Cuando los ooquistes son ingeridos por otro animal (un ave o un mamífero), las esporas maduras (esporozoitos) invaden sus músculos y cerebro formando quistes. Sin embargo, en estos animales no pueden reproducirse. Deben ingresar nuevamente a los intestinos de un gato para completar su ciclo de vida.
Estudios en campo han encontrado que al menos la tercera parte de los roedores silvestres están infectados por T. gondii, quienes no parecen mostrar síntomas de alguna enfermedad a pesar que sus cerebros están infestados por este parásito.
A fines de la década de 1970, Piekarski y Witting observaron que las ratas de laboratorio infectadas con T. gondii veían afectada su capacidad de aprendizaje y memoria. Unos años después, Hay y Hutchinson descubrieron otros cambios importantes en su comportamiento: mayor hiperactividad y curiosidad.
Estas observaciones sugerían que el parásito, al alojarse en el cerebro del roedor, se encuentra en una posición ideal para manipular su comportamiento y facilitar así su transmisión a nuevos felinos. Pero, ¿cómo lo hace? Un trabajo publicado en el 2000 encontraba la respuesta.
Joanne Webster y Manuel Berdoy pusieron ratas infectadas con T. gondii y ratas sanas en corrales de cuatro metros cuadrados con diferentes olores en cada esquina: el propio olor de la rata, un olor neutral (agua), orina de conejo (que sirvió como control) y orina de gato. A través de una cámara observaron sus preferencias. Los resultados mostraban que las ratas infectadas con el protozoario tenían una extraña afinidad por el olor de los gatos, que incluso es más fuerte cuando la orina pertenece a un felino silvestre.

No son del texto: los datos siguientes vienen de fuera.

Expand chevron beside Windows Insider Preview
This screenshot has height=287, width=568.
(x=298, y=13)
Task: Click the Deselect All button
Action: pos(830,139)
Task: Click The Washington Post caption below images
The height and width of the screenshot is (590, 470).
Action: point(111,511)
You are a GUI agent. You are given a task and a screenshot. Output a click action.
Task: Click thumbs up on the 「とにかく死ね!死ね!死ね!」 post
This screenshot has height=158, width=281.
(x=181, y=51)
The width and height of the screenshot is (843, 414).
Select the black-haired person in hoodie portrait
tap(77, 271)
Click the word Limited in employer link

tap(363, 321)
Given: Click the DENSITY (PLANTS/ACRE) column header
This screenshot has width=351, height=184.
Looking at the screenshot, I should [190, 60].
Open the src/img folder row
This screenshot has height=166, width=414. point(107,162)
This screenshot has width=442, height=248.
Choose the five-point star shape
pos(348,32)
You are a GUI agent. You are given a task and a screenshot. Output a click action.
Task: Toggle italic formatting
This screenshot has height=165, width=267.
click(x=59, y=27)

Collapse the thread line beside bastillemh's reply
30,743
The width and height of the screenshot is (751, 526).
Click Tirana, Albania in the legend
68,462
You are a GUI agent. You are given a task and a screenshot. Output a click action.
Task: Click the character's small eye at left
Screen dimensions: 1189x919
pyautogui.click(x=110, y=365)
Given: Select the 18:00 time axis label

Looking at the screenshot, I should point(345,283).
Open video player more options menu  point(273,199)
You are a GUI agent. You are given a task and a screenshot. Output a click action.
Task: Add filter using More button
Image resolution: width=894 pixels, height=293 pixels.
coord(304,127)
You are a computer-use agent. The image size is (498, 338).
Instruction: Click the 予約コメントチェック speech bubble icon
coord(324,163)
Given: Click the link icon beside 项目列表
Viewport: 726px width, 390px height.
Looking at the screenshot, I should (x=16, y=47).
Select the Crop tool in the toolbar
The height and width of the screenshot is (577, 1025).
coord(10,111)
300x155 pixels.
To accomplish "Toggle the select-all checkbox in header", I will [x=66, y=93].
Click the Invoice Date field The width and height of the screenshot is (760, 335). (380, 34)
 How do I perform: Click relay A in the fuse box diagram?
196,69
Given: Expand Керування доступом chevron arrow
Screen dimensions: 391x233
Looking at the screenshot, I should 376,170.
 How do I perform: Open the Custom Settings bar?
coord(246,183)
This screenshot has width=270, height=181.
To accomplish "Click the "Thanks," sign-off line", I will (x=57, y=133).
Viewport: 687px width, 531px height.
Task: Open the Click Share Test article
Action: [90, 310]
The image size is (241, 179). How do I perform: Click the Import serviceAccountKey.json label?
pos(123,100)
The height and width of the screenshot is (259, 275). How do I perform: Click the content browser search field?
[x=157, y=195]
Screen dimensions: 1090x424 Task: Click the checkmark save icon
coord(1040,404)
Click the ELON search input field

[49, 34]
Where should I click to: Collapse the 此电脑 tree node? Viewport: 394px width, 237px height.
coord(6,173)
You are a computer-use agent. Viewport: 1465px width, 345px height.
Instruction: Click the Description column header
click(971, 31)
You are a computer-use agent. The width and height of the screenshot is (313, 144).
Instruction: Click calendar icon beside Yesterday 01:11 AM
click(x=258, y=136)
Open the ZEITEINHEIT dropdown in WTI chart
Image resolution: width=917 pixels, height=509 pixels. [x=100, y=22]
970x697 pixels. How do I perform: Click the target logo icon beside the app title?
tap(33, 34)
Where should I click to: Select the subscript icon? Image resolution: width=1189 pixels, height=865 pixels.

La respuesta del roedor a la presencia de un gato involucra una compleja red de neuronas que primero detectan el olor, luego averiguan su origen y finalmente deciden qué acción tomar, en este caso, huir inmediatamente. Todo esto se da a través de la expresión coordinada de diversos genes que codifican proteínas y fabrican moléculas que transmiten el mensaje a todo el cuerpo (neurotransmisores).
Lo que hace T. gondii en el cerebro de los roedores es algo sencillo: activa la expresión de un neurotransmisor llamado arginina vasopresina (AVP), la cual es producida en un grupo de neuronas ubicadas en la amígdala. Si el gen responsable de la síntesis de este neurotransmisor es bloqueado, el efecto de T. gondii es revertido y las ratas infectadas vuelven a tener miedo a los gatos.
De esta manera, T. gondii controla la mente y voluntad de las ratas. Inhibe su miedo natural por los felinos y las convierte en presas fáciles para así volver a invadir las células del animal que le permite reproducirse y completar su ciclo de vida. Además, este sería otro claro ejemplo del concepto de fenotipo extendido propuesto por el biólogo Richard Dawkins pues los genes del parásito actúan también sobre su entorno, en este caso, sobre el comportamiento de su hospedero para favorecer su propia supervivencia.